At the same time, banks are seeing significant stress in products that serve the bottom half of the income pyramid, like microfinance loans. Banks have tightened their credit filters for some time now, especially in products such as unsecured loans. Analysts believe that much of this stress may have flowed through and is now behind them. But till the large-ticket capex loans do not come back from India Inc, the country’s economic growth projection of 8 per cent will remain a pipe dream.
In a recent event hosted by financial firm Kotak, the overall mood among corporate India was largely cautious following the stock market crash. However, there were some exceptions like residential real estate, hotels, renewable energy, hospitals and airlines. Banks were cautious on the outlook for loan growth and/or net interest margins, given the weak demand environment and tight liquidity situation, but in general most banks highlighted that asset quality was not a broad-based concern as yet. Life insurance companies were also relatively optimistic that the worst of the industry’s woes were behind them (Covid claims, regulatory issues) and that the low penetration in India gave large incumbents a long runway for growth.

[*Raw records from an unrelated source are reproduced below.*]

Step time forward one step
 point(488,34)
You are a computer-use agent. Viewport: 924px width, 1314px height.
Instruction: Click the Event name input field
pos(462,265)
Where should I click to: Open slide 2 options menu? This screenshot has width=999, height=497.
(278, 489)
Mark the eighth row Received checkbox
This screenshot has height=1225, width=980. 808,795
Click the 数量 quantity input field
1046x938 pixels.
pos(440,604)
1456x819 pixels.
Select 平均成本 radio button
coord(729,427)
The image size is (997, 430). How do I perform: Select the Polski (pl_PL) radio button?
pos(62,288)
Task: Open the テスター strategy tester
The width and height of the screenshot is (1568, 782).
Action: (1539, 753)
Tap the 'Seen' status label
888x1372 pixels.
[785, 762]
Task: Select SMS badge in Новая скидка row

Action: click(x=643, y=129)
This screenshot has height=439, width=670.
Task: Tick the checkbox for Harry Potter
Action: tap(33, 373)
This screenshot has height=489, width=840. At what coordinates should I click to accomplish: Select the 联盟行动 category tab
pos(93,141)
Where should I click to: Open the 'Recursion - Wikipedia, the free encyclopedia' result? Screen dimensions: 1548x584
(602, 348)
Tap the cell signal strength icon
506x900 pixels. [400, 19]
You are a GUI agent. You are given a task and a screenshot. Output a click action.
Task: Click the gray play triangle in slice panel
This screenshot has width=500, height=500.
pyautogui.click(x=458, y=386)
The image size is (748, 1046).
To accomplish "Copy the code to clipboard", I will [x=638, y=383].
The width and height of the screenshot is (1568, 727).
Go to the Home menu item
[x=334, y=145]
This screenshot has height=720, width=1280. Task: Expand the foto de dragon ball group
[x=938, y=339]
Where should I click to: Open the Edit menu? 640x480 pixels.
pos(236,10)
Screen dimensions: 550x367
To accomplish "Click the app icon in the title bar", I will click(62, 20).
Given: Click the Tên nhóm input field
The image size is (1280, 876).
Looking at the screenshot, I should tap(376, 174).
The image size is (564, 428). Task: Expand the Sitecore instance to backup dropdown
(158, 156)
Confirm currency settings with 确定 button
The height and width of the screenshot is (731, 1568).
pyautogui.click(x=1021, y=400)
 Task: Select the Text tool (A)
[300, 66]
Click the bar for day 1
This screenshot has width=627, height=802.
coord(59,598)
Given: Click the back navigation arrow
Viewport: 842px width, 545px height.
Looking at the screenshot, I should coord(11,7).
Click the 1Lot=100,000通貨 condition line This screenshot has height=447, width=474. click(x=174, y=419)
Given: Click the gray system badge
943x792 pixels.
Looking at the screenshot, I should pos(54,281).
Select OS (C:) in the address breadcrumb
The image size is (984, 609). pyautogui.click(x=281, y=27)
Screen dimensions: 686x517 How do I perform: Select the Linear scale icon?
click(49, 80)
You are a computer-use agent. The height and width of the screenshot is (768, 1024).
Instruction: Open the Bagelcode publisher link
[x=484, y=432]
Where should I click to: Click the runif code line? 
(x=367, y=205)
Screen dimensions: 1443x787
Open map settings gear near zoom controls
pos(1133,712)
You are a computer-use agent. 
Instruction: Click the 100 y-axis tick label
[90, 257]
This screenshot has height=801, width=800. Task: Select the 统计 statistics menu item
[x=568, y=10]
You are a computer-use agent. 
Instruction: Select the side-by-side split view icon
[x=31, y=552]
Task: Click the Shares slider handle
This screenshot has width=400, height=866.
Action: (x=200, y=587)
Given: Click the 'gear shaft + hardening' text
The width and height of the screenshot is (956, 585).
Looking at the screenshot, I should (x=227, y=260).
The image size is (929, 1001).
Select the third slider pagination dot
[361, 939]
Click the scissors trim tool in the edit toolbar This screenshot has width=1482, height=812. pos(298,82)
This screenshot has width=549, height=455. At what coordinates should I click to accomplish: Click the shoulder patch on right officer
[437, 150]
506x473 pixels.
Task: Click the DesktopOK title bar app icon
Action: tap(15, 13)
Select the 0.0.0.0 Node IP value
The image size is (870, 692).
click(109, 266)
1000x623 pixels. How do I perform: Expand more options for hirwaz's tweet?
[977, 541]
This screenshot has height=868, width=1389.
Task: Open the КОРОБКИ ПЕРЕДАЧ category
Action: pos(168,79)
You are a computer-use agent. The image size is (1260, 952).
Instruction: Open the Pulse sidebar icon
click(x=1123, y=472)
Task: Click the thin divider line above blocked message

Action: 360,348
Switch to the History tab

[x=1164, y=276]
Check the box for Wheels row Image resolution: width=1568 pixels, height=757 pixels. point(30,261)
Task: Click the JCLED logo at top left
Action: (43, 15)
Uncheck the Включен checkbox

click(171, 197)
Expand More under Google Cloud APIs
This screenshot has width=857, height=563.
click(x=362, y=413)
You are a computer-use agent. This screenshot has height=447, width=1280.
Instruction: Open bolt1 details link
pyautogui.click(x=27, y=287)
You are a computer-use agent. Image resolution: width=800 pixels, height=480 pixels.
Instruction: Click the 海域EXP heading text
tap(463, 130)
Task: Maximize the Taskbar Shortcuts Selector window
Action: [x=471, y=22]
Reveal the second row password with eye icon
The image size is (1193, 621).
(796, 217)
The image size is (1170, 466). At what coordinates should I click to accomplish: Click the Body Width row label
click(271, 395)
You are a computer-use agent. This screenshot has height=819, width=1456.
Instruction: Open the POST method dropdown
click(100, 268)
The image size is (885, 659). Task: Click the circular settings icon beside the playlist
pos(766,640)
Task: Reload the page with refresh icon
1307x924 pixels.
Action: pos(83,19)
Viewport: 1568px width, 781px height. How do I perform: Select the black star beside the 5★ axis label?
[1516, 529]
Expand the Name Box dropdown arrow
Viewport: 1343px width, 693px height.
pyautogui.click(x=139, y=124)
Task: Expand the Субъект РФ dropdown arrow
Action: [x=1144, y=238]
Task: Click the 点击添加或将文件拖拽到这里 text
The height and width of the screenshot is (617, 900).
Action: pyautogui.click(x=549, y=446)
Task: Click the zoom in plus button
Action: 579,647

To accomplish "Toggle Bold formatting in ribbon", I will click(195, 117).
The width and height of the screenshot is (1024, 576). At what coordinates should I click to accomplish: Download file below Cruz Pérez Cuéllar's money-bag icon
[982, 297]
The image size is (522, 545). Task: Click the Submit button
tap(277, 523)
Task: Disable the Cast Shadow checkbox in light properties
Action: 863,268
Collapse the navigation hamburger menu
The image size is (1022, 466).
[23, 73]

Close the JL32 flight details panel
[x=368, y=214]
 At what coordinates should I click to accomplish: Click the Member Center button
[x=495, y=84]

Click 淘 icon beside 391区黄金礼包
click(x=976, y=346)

Consumer-oriented companies remained cautious about the near-term outlook, given the weakness in urban consump tion and the slow recovery in rural demand. Companies catering to high-end consumption segments like luxury hotels, residential property and airlines were relatively more optimistic as demand for Rs 150 crore apartments continues. IT services firms mentioned that they were not seeing a pickup in discretionary spending yet, but the recent rupee depreciation would help earnings growth to some extent.
Pharmaceutical companies said the worst of the pricing pressure in the US generics market was behind them, but the impact of the proposed Trump tariffs was creating uncertainty. Hospital companies were quite positive about the demand environment and not worried about the increase in capacity by many hospital chains. Capital goods’ companies were expecting some modest uptick in order inflows in FY26 as government spending picks up from April 1, but most were not seeing any broad-based recovery in private capex as yet. Most agro-chemical companies did not have any visibility on demand recovery in the near term.